**Aim of the task**. The full set of records must be returned exactly, character for character.

----- Material for the task

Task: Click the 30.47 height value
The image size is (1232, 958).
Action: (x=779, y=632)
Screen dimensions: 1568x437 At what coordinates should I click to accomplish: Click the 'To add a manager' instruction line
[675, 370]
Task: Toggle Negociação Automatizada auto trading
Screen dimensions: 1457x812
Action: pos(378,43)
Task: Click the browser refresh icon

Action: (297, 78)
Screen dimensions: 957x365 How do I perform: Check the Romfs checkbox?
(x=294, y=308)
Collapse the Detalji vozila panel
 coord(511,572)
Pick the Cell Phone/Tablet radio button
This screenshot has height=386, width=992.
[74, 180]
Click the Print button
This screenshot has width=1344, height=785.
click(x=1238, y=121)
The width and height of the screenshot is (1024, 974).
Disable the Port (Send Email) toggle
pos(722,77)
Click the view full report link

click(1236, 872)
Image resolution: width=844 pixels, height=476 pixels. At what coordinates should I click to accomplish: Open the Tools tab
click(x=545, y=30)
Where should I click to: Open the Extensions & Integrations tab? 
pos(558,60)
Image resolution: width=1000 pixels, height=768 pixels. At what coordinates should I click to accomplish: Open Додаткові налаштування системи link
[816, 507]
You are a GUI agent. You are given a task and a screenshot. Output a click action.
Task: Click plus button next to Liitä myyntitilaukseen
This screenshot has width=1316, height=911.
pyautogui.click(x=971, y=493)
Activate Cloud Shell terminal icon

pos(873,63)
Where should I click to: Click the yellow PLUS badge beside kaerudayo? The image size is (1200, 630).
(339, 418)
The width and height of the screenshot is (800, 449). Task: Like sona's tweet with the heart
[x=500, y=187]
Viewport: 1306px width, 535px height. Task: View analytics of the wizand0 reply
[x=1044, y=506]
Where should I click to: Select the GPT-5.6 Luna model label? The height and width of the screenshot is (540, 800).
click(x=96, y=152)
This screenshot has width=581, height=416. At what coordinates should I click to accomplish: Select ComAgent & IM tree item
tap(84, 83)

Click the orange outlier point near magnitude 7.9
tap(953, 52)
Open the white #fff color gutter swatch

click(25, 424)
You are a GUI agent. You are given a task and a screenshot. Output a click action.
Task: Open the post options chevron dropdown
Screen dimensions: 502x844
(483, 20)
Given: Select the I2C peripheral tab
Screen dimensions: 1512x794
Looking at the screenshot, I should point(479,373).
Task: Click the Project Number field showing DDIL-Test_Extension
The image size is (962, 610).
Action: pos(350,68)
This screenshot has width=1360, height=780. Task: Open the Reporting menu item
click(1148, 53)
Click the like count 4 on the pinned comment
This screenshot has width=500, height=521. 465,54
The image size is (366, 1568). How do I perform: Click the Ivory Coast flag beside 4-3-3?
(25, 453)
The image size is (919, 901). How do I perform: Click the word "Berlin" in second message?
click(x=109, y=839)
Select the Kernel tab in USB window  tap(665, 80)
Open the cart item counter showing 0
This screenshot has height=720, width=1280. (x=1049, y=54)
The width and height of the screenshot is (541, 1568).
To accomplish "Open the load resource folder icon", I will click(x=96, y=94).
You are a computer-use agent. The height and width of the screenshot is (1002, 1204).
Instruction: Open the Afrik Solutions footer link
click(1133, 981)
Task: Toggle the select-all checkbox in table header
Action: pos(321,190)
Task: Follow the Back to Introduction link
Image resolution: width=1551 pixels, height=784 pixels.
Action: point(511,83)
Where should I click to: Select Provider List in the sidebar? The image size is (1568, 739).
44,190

----------

**Solution below**.
Task: Click the 30.47 height value
The image size is (1232, 958).
Action: (x=779, y=632)
Screen dimensions: 1568x437 At what coordinates should I click to accomplish: Click the 'To add a manager' instruction line
[675, 370]
Task: Toggle Negociação Automatizada auto trading
Screen dimensions: 1457x812
Action: pos(378,43)
Task: Click the browser refresh icon

Action: (297, 78)
Screen dimensions: 957x365 How do I perform: Check the Romfs checkbox?
(x=294, y=308)
Collapse the Detalji vozila panel
 coord(511,572)
Pick the Cell Phone/Tablet radio button
This screenshot has height=386, width=992.
[74, 180]
Click the Print button
This screenshot has width=1344, height=785.
click(x=1238, y=121)
The width and height of the screenshot is (1024, 974).
Disable the Port (Send Email) toggle
pos(722,77)
Click the view full report link

click(1236, 872)
Image resolution: width=844 pixels, height=476 pixels. At what coordinates should I click to accomplish: Open the Tools tab
click(x=545, y=30)
Where should I click to: Open the Extensions & Integrations tab? 
pos(558,60)
Image resolution: width=1000 pixels, height=768 pixels. At what coordinates should I click to accomplish: Open Додаткові налаштування системи link
[816, 507]
You are a GUI agent. You are given a task and a screenshot. Output a click action.
Task: Click plus button next to Liitä myyntitilaukseen
This screenshot has width=1316, height=911.
pyautogui.click(x=971, y=493)
Activate Cloud Shell terminal icon

pos(873,63)
Where should I click to: Click the yellow PLUS badge beside kaerudayo? The image size is (1200, 630).
(339, 418)
The width and height of the screenshot is (800, 449). Task: Like sona's tweet with the heart
[x=500, y=187]
Viewport: 1306px width, 535px height. Task: View analytics of the wizand0 reply
[x=1044, y=506]
Where should I click to: Select the GPT-5.6 Luna model label? The height and width of the screenshot is (540, 800).
click(x=96, y=152)
This screenshot has width=581, height=416. At what coordinates should I click to accomplish: Select ComAgent & IM tree item
tap(84, 83)

Click the orange outlier point near magnitude 7.9
tap(953, 52)
Open the white #fff color gutter swatch

click(25, 424)
You are a GUI agent. You are given a task and a screenshot. Output a click action.
Task: Open the post options chevron dropdown
Screen dimensions: 502x844
(483, 20)
Given: Select the I2C peripheral tab
Screen dimensions: 1512x794
Looking at the screenshot, I should point(479,373).
Task: Click the Project Number field showing DDIL-Test_Extension
The image size is (962, 610).
Action: pos(350,68)
This screenshot has width=1360, height=780. Task: Open the Reporting menu item
click(1148, 53)
Click the like count 4 on the pinned comment
This screenshot has width=500, height=521. 465,54
The image size is (366, 1568). How do I perform: Click the Ivory Coast flag beside 4-3-3?
(25, 453)
The image size is (919, 901). How do I perform: Click the word "Berlin" in second message?
click(x=109, y=839)
Select the Kernel tab in USB window  tap(665, 80)
Open the cart item counter showing 0
This screenshot has height=720, width=1280. (x=1049, y=54)
The width and height of the screenshot is (541, 1568).
To accomplish "Open the load resource folder icon", I will click(x=96, y=94).
You are a computer-use agent. The height and width of the screenshot is (1002, 1204).
Instruction: Open the Afrik Solutions footer link
click(1133, 981)
Task: Toggle the select-all checkbox in table header
Action: pos(321,190)
Task: Follow the Back to Introduction link
Image resolution: width=1551 pixels, height=784 pixels.
Action: point(511,83)
Where should I click to: Select Provider List in the sidebar? The image size is (1568, 739).
44,190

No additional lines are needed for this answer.